Last week was really hard. But I guess if this were easy, it wouldn't be of that much worth to the Lord, and I want this sacrifice to be a costly gift to him.
Physically: we're doing just fine. In just the past two days I've found myself having more energy and not feel so whipped. The mornings are a little sluggish, though, and it takes me a longer to get going. I now have to remind myself to drink my water and mealtime cup of juice. Today, I forgot to drink anything until after 2:00 p.m.

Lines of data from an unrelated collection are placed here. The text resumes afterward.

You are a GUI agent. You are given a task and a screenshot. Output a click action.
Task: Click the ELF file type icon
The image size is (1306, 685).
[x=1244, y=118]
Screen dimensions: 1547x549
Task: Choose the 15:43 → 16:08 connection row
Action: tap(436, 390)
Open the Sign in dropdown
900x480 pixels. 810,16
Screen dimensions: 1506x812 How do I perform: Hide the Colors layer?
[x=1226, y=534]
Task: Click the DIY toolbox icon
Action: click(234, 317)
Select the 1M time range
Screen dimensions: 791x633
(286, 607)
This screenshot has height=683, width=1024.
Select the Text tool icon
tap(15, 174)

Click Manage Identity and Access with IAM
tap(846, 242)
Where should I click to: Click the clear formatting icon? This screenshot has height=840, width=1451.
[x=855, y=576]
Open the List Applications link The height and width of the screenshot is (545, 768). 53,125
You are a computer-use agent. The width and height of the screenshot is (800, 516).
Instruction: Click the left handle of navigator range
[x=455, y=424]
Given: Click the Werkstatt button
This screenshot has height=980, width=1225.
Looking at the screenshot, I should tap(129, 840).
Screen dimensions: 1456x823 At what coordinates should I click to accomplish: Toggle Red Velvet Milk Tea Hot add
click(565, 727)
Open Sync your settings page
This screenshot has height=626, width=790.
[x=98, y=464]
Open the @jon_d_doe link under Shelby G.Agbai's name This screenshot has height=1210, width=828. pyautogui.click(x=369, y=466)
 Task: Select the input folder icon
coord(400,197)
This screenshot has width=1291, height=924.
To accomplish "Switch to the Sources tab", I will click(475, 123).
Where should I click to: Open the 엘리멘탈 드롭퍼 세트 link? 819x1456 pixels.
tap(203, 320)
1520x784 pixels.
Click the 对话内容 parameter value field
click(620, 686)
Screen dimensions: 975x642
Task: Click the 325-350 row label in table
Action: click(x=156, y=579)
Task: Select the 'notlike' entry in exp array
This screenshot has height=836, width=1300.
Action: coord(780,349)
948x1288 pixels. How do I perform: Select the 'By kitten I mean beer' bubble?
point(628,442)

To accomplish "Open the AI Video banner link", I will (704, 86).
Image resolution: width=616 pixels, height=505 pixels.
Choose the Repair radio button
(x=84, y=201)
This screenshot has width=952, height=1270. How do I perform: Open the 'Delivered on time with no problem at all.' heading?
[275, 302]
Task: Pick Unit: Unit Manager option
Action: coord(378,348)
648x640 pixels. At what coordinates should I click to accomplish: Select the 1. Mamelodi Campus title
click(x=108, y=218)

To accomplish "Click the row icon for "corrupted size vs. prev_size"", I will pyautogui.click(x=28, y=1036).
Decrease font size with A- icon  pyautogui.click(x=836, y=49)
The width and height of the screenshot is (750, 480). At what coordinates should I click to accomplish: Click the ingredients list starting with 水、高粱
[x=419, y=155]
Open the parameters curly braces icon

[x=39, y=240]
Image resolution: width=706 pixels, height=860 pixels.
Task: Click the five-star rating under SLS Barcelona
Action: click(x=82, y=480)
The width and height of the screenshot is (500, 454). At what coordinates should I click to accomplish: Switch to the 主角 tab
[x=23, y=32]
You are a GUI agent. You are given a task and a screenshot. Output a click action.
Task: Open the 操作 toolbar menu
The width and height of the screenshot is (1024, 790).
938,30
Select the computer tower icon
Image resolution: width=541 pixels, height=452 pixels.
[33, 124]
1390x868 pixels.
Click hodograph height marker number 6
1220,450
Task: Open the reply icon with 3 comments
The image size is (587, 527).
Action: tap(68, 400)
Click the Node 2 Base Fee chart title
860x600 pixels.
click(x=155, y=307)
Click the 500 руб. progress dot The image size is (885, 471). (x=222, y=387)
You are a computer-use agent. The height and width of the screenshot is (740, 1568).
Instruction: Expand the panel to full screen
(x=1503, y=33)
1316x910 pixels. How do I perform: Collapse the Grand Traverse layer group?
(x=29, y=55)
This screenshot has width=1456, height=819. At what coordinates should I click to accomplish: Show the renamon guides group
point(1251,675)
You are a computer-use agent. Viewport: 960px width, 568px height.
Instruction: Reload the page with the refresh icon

Spiritually: we're growing and deepening. We see God's mercies every day all around us. Personally, I feel really close to Jesus throughout the day, like he's following me around, whispering guidance and love into my ear throughout the day. I know he's always with us, but his presence beside me is sometimes palpable. You know how you feel when your spouse is home from work early and your normal routine feels different or perhaps must now become different? How just having him in the house, even if he's hanging out in the office the whole time and you're not even talking, makes your home feel complete and your heart content? It's like that.
Rob and I have had some really intimate prayer times together. My prayers always seem weak and feeble bumped up next to his amazing ones that brim with eloquence, Scripture and faith. But I know God doesn't mind. "The only way to fail in prayer is to not show up." (From "Prayer" by Philip Yancey, I forget the page number.)
And today God has let in a tiny beam of light from a slightly cracked-open door. Ours? We pray on, with our trembling hands on the doorknob.